Problem description:
Output the material exactly, with every line intact.

Entries shown:
= = =

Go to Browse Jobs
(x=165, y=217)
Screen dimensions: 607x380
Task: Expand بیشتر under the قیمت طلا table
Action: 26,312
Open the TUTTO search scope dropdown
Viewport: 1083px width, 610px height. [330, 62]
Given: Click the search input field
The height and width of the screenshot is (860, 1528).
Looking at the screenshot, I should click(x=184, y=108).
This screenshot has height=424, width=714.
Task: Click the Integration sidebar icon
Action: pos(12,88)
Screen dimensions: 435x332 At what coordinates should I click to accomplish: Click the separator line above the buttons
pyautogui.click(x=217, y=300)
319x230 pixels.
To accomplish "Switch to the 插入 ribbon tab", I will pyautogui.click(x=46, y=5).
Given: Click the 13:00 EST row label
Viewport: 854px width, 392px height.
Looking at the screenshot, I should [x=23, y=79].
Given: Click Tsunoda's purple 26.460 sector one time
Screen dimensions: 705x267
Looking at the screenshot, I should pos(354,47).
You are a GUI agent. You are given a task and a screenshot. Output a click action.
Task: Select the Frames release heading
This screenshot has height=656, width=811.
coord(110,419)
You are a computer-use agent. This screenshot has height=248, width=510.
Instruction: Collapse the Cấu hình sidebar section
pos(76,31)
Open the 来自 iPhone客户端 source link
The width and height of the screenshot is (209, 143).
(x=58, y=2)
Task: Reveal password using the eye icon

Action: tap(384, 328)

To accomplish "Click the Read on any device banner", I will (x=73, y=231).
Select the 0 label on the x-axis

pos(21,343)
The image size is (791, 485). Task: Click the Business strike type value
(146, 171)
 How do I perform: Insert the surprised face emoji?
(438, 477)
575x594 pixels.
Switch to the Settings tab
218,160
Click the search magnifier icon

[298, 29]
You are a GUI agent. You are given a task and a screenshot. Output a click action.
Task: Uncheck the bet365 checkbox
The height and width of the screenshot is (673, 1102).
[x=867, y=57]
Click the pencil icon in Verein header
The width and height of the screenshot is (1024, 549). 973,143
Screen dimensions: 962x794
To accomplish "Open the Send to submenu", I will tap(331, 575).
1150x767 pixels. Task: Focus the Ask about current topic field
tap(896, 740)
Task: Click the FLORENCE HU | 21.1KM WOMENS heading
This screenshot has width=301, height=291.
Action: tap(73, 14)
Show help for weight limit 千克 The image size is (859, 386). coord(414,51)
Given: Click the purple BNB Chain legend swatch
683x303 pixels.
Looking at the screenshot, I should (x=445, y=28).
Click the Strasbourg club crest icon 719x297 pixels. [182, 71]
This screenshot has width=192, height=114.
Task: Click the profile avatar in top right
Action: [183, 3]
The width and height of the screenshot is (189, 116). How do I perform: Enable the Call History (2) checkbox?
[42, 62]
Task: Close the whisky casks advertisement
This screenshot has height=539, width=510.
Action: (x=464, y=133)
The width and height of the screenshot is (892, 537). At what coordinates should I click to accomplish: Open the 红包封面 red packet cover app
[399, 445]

= = =

Finished exercise:
Go to Browse Jobs
(x=165, y=217)
Screen dimensions: 607x380
Task: Expand بیشتر under the قیمت طلا table
Action: 26,312
Open the TUTTO search scope dropdown
Viewport: 1083px width, 610px height. [330, 62]
Given: Click the search input field
The height and width of the screenshot is (860, 1528).
Looking at the screenshot, I should click(x=184, y=108).
This screenshot has height=424, width=714.
Task: Click the Integration sidebar icon
Action: pos(12,88)
Screen dimensions: 435x332 At what coordinates should I click to accomplish: Click the separator line above the buttons
pyautogui.click(x=217, y=300)
319x230 pixels.
To accomplish "Switch to the 插入 ribbon tab", I will pyautogui.click(x=46, y=5).
Given: Click the 13:00 EST row label
Viewport: 854px width, 392px height.
Looking at the screenshot, I should [x=23, y=79].
Given: Click Tsunoda's purple 26.460 sector one time
Screen dimensions: 705x267
Looking at the screenshot, I should pos(354,47).
You are a GUI agent. You are given a task and a screenshot. Output a click action.
Task: Select the Frames release heading
This screenshot has height=656, width=811.
coord(110,419)
You are a computer-use agent. This screenshot has height=248, width=510.
Instruction: Collapse the Cấu hình sidebar section
pos(76,31)
Open the 来自 iPhone客户端 source link
The width and height of the screenshot is (209, 143).
(x=58, y=2)
Task: Reveal password using the eye icon

Action: tap(384, 328)

To accomplish "Click the Read on any device banner", I will (x=73, y=231).
Select the 0 label on the x-axis

pos(21,343)
The image size is (791, 485). Task: Click the Business strike type value
(146, 171)
 How do I perform: Insert the surprised face emoji?
(438, 477)
575x594 pixels.
Switch to the Settings tab
218,160
Click the search magnifier icon

[298, 29]
You are a GUI agent. You are given a task and a screenshot. Output a click action.
Task: Uncheck the bet365 checkbox
The height and width of the screenshot is (673, 1102).
[x=867, y=57]
Click the pencil icon in Verein header
The width and height of the screenshot is (1024, 549). 973,143
Screen dimensions: 962x794
To accomplish "Open the Send to submenu", I will tap(331, 575).
1150x767 pixels. Task: Focus the Ask about current topic field
tap(896, 740)
Task: Click the FLORENCE HU | 21.1KM WOMENS heading
This screenshot has width=301, height=291.
Action: tap(73, 14)
Show help for weight limit 千克 The image size is (859, 386). coord(414,51)
Given: Click the purple BNB Chain legend swatch
683x303 pixels.
Looking at the screenshot, I should (x=445, y=28).
Click the Strasbourg club crest icon 719x297 pixels. [182, 71]
This screenshot has width=192, height=114.
Task: Click the profile avatar in top right
Action: [183, 3]
The width and height of the screenshot is (189, 116). How do I perform: Enable the Call History (2) checkbox?
[42, 62]
Task: Close the whisky casks advertisement
This screenshot has height=539, width=510.
Action: (x=464, y=133)
The width and height of the screenshot is (892, 537). At what coordinates should I click to accomplish: Open the 红包封面 red packet cover app
[399, 445]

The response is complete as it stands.